Assignment: Starting at the line that contains "Where should I click to: Click the 输入您的密码", quote each line exactly through the last line of the entries, both included.

Recorded data:
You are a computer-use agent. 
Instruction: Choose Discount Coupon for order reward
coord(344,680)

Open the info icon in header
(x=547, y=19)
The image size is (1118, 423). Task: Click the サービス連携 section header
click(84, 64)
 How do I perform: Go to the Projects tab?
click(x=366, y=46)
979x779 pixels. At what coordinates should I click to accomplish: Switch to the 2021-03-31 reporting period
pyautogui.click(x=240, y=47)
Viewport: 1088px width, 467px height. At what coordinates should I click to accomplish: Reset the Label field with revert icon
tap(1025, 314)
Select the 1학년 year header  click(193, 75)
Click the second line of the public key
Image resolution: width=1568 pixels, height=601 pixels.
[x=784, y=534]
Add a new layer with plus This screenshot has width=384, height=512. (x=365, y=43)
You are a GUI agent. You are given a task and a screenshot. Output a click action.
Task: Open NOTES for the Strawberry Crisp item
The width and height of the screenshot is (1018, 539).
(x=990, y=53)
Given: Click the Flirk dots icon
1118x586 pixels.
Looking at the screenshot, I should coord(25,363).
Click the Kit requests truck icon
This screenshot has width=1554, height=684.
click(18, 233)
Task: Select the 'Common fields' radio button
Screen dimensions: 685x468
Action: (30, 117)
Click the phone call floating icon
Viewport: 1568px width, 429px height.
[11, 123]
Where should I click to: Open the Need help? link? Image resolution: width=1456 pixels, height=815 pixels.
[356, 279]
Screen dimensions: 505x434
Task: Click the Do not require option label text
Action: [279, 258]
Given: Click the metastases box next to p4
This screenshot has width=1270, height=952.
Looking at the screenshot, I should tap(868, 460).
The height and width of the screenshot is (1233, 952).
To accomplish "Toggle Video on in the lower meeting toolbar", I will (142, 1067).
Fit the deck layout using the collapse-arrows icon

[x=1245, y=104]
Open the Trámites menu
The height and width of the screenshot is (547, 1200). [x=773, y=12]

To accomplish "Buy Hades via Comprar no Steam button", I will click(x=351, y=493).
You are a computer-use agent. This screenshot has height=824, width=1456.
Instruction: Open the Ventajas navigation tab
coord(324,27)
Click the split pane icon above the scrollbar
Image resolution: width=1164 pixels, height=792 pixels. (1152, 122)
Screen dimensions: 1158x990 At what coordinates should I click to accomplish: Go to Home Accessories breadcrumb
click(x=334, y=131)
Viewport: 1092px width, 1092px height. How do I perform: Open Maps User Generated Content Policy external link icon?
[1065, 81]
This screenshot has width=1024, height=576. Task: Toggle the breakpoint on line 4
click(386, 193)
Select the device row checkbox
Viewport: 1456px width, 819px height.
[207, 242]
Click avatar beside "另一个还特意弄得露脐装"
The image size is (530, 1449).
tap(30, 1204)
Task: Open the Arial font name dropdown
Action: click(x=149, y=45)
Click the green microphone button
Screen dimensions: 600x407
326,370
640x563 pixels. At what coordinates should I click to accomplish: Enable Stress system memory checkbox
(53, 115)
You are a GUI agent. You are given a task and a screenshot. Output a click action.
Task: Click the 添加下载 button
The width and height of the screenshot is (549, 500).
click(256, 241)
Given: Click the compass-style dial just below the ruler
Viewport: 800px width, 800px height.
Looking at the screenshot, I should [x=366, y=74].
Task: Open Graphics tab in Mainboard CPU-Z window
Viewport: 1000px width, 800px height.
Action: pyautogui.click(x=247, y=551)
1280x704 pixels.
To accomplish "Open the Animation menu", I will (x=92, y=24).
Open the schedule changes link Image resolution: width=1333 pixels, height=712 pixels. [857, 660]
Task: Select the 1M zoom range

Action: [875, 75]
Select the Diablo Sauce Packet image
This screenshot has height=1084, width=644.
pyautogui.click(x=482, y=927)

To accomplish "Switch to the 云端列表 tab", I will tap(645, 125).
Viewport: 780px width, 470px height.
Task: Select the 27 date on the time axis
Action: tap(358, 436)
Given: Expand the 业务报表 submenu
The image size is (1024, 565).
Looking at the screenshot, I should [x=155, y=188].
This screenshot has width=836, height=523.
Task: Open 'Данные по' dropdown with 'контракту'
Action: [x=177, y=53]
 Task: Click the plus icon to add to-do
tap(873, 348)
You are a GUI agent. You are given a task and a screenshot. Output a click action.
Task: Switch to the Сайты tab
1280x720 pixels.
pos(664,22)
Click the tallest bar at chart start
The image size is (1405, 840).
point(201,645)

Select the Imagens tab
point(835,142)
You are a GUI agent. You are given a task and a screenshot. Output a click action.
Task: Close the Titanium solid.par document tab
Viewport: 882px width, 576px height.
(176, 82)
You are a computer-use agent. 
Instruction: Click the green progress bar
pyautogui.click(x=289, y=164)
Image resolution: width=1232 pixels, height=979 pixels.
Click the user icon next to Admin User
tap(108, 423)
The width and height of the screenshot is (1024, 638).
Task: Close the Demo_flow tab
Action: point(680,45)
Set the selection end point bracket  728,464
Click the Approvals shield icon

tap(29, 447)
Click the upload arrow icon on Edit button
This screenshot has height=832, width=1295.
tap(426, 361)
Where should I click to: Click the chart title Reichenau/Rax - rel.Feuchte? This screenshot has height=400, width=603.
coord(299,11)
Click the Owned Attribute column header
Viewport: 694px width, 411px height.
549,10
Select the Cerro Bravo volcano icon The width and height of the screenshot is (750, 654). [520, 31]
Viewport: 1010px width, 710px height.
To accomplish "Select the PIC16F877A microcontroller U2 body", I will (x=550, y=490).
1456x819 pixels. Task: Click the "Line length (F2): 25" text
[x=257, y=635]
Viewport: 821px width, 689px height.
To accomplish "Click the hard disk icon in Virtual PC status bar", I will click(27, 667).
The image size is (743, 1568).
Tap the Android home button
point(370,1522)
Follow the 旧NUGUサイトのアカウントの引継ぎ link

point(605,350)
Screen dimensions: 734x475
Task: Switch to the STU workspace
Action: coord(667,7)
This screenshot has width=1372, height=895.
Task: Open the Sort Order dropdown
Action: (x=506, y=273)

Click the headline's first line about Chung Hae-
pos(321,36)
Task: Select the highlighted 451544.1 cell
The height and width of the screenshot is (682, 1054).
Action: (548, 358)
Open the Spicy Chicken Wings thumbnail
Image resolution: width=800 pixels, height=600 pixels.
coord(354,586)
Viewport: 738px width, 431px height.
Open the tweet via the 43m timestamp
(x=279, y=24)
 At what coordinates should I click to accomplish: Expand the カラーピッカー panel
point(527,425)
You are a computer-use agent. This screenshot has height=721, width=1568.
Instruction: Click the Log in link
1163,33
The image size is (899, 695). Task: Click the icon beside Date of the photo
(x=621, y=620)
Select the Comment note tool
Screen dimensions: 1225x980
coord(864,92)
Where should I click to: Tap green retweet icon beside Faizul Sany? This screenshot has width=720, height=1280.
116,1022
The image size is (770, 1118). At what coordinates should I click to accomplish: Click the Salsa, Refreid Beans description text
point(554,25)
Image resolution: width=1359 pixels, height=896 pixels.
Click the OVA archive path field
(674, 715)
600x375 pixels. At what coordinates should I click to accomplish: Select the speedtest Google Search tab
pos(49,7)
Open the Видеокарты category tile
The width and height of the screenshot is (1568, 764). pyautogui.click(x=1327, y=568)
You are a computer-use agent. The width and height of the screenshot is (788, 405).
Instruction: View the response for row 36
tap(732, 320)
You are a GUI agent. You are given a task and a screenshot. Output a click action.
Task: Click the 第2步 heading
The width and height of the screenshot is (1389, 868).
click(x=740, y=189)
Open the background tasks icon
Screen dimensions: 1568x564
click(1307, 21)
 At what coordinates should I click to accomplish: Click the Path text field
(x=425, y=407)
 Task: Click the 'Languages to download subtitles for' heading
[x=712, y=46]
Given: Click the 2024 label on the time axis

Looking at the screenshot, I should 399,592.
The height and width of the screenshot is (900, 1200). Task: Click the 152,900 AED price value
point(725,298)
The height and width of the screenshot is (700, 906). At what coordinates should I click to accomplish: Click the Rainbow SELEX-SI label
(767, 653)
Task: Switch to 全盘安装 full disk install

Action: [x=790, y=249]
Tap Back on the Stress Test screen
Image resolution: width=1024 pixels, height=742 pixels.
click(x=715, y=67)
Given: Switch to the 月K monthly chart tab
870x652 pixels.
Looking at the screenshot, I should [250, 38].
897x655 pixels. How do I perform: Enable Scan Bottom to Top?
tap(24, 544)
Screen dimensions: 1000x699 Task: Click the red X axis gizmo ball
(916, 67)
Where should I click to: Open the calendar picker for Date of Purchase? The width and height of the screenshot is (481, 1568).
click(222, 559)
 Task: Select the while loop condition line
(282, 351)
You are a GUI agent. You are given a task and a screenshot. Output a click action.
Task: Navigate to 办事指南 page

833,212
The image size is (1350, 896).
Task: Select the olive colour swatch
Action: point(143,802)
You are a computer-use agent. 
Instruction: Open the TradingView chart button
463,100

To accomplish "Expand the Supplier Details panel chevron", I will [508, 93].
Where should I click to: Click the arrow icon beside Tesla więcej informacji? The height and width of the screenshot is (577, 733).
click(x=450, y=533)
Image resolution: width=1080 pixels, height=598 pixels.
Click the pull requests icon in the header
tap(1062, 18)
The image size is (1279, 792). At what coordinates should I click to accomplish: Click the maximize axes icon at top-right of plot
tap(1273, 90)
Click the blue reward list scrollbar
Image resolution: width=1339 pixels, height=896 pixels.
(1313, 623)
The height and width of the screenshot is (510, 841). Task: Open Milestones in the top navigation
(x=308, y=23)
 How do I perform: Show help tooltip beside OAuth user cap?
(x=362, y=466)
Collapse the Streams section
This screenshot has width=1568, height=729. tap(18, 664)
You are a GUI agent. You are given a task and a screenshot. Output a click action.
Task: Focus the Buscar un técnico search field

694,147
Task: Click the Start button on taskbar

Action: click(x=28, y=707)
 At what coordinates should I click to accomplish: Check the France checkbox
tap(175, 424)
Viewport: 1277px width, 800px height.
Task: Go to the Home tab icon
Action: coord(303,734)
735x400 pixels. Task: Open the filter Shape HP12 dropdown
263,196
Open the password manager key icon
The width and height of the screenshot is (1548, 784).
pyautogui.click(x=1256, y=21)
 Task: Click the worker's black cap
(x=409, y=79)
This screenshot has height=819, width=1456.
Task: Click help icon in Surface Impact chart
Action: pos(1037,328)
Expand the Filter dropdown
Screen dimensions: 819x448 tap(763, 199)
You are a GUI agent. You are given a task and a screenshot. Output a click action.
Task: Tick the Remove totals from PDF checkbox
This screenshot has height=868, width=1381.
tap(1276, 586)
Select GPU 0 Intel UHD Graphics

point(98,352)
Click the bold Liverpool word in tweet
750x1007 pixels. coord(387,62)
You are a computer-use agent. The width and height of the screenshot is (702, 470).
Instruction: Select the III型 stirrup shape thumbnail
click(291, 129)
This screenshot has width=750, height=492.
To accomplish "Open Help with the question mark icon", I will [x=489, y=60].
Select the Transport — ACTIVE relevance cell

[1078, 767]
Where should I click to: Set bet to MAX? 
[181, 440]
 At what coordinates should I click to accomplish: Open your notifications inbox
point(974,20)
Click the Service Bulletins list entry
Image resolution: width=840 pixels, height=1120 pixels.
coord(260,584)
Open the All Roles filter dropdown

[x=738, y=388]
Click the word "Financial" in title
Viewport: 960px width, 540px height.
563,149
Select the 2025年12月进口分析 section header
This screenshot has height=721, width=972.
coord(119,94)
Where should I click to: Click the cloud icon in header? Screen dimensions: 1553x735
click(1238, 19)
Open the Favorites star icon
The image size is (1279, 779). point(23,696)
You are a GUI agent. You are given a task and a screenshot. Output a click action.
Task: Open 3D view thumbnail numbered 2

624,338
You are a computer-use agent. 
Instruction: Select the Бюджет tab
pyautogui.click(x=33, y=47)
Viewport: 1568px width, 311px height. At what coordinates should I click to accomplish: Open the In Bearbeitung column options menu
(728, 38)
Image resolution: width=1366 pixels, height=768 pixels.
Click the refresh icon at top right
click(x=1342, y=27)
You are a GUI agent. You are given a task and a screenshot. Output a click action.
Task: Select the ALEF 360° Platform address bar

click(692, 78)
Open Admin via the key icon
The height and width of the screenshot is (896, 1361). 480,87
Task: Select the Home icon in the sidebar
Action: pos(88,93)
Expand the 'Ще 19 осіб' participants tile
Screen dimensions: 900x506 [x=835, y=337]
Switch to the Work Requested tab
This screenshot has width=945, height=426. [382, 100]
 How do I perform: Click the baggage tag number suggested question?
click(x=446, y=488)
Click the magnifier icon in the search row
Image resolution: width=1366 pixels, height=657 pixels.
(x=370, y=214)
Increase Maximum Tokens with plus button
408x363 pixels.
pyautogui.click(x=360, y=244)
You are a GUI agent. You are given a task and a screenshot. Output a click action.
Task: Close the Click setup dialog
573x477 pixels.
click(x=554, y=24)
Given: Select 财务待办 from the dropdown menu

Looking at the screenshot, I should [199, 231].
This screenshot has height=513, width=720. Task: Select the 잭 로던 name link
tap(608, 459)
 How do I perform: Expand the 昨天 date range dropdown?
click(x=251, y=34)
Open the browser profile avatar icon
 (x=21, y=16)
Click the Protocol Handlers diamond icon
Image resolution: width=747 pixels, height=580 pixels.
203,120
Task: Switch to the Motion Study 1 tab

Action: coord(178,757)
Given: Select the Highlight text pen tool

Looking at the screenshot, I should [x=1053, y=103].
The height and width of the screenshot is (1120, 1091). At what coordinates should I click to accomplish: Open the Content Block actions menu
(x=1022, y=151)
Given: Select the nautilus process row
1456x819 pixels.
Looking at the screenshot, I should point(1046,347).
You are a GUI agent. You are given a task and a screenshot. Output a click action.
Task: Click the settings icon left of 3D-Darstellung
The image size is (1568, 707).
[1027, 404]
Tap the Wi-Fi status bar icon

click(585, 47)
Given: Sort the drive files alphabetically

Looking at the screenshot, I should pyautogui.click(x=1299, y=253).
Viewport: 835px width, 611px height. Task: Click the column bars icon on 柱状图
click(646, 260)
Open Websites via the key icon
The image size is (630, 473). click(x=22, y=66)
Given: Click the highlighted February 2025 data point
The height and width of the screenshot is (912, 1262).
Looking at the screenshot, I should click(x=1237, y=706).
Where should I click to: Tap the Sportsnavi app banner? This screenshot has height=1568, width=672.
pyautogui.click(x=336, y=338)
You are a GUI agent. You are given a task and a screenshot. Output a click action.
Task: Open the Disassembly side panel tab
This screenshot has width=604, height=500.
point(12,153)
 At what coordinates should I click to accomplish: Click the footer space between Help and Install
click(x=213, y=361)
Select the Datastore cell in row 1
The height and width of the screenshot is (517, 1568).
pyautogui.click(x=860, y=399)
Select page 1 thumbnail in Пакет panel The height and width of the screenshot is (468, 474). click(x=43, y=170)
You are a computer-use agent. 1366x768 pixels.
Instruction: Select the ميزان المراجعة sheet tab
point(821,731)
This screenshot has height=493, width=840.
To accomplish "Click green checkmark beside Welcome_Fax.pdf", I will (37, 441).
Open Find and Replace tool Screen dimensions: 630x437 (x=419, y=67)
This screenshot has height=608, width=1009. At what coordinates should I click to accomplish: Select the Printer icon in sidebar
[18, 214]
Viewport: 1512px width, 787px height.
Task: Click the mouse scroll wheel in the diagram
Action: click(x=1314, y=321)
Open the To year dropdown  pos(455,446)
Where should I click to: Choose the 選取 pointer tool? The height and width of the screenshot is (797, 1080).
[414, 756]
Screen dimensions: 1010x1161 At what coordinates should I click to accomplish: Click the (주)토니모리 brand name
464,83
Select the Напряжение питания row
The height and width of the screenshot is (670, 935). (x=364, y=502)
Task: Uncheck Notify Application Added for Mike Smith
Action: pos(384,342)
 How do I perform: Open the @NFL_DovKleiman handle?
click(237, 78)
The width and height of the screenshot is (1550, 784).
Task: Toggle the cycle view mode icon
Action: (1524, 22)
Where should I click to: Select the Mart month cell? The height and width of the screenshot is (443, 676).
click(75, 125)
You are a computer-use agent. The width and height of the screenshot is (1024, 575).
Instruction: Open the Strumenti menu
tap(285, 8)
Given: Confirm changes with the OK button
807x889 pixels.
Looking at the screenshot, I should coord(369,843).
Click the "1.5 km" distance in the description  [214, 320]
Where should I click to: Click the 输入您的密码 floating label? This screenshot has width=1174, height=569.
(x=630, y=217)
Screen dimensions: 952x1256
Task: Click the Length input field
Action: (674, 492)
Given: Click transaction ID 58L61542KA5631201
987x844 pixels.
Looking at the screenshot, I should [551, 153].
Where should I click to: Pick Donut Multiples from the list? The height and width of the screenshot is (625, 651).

Solution to the exercise:
Where should I click to: Click the 输入您的密码 floating label? This screenshot has width=1174, height=569.
(x=630, y=217)
Screen dimensions: 952x1256
Task: Click the Length input field
Action: (674, 492)
Given: Click transaction ID 58L61542KA5631201
987x844 pixels.
Looking at the screenshot, I should [551, 153].
Where should I click to: Pick Donut Multiples from the list? The height and width of the screenshot is (625, 651).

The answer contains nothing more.